> TEXT BLOCK:
= = = = =
WINDHOEK (Reuters) – Dirk Mudge, a white Namibian who began his political life with the pro-Apartheid National Party but later lobbied for Namibia’s independence from South African white-minority rule, has died after contracting COVID-19, aged 92.
He died in a hospital in the capital Windhoek late on Tuesday.
A polarising figure, Mudge’s opponents accused him of delaying Namibia’s independence from neighbour South Africa by setting up a 1975–77 national conference.
It aimed to make small reforms that would appease Namibia’s indigenous population and prevent a full-scale independence war with rebels.
Namibia, a former German colony, had been run by South Africa since World War I, when the latter was under British imperial rule. It only achieved independence in 1990, nearly six decades after Britain relinquished control of South Africa, whose settler Afrikaner community went on to create Apartheid.
= = = = =
> DATA EXCERPTS:
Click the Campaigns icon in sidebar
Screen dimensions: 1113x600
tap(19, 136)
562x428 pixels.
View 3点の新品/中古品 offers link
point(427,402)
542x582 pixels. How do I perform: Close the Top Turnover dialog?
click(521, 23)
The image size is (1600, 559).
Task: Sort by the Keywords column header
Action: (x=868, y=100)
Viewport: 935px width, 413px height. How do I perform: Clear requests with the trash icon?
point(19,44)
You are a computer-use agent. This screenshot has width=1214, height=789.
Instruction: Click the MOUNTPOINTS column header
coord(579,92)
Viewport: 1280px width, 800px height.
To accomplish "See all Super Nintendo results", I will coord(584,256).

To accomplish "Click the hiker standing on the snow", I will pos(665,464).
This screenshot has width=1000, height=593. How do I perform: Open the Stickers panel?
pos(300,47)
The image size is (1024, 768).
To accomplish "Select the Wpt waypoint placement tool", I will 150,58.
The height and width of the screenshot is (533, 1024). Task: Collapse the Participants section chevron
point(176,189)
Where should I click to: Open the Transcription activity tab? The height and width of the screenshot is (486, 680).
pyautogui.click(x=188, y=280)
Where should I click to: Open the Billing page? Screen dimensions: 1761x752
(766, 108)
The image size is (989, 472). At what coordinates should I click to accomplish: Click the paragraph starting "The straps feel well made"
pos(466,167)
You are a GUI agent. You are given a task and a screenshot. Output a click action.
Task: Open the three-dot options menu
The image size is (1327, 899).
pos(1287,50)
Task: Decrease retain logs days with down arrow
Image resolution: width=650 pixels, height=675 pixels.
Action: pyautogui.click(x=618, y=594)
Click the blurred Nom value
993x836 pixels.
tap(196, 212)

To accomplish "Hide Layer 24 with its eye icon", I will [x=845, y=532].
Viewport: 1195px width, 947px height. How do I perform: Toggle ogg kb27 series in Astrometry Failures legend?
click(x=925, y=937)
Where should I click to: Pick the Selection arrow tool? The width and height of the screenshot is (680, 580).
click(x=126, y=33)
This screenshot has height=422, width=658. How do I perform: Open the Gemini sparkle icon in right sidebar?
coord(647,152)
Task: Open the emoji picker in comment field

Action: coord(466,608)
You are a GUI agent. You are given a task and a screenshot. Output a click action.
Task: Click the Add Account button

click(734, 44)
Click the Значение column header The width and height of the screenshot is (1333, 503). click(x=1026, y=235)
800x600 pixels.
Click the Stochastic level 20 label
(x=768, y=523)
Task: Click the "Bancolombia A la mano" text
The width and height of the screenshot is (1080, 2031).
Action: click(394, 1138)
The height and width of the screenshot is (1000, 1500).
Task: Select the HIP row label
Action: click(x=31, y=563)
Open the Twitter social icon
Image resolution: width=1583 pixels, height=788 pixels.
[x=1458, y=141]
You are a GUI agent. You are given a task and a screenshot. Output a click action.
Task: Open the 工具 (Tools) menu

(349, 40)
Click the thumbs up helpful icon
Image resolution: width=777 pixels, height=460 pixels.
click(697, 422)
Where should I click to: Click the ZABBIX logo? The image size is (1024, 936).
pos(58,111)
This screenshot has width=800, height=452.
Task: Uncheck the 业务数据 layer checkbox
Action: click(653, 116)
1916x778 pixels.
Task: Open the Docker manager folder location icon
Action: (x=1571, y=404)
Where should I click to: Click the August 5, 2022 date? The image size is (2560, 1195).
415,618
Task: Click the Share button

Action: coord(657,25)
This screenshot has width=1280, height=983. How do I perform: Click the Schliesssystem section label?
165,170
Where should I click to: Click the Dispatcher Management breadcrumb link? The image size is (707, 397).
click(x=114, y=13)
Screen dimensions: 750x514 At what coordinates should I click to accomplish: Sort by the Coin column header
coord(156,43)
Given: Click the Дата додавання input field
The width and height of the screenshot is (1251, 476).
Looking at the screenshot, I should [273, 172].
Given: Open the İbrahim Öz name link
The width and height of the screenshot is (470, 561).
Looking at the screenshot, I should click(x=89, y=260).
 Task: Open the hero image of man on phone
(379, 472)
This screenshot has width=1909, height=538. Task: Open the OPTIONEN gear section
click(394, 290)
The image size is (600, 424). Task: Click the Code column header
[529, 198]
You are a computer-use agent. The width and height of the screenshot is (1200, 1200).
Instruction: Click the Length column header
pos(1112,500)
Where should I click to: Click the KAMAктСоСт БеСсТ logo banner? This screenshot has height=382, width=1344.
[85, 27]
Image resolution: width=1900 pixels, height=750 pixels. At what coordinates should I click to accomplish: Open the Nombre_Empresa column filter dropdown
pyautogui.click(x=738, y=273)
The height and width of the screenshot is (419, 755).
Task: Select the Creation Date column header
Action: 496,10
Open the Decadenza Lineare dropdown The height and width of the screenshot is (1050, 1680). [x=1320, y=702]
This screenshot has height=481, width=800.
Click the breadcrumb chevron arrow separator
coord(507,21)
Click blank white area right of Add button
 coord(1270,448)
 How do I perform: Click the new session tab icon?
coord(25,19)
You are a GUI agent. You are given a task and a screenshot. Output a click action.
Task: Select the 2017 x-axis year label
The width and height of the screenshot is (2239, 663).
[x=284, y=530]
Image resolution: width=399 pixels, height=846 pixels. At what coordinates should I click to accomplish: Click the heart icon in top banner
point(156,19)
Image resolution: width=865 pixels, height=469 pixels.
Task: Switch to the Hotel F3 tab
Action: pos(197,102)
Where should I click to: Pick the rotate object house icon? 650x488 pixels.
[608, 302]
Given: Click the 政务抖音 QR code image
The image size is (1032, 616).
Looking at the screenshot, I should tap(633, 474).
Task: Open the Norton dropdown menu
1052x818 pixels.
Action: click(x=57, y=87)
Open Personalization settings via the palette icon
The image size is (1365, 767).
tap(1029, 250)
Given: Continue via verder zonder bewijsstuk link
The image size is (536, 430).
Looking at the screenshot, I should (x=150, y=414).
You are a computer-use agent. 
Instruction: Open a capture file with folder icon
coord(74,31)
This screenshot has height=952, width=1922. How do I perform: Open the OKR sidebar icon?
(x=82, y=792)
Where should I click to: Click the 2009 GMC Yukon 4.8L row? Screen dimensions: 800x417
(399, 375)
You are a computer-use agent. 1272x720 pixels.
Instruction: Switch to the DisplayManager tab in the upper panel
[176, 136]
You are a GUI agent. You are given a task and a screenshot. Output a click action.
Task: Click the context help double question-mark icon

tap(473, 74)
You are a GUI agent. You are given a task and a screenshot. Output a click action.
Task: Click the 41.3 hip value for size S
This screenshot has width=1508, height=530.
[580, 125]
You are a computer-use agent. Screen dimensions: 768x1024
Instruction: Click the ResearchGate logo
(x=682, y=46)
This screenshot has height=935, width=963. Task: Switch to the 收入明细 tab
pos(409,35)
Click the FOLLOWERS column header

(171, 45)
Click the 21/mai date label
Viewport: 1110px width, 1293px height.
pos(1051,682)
= = = = =
Continue the news report on the death of Dirk Mudge, beginning after its final sentence.

Mudge joined the Namibian branch of the white nationalist party in 1955, but later realised that its white rulers’ best interests lay in negotiating with the black majority to open up to democracy – much as F.W. de Klerk later did in South Africa.
“Although we represented different political backgrounds and ideals … Dirk Mudge … was a leader who was willing to make compromises in the interest of peace and a new Namibia,” Namibian President Hage Geingob said in a statement.
Mudge was a member of the Constituent Assembly, which drafted Namibia’s constitution after the 1989 election that led to the country’s independence a year later.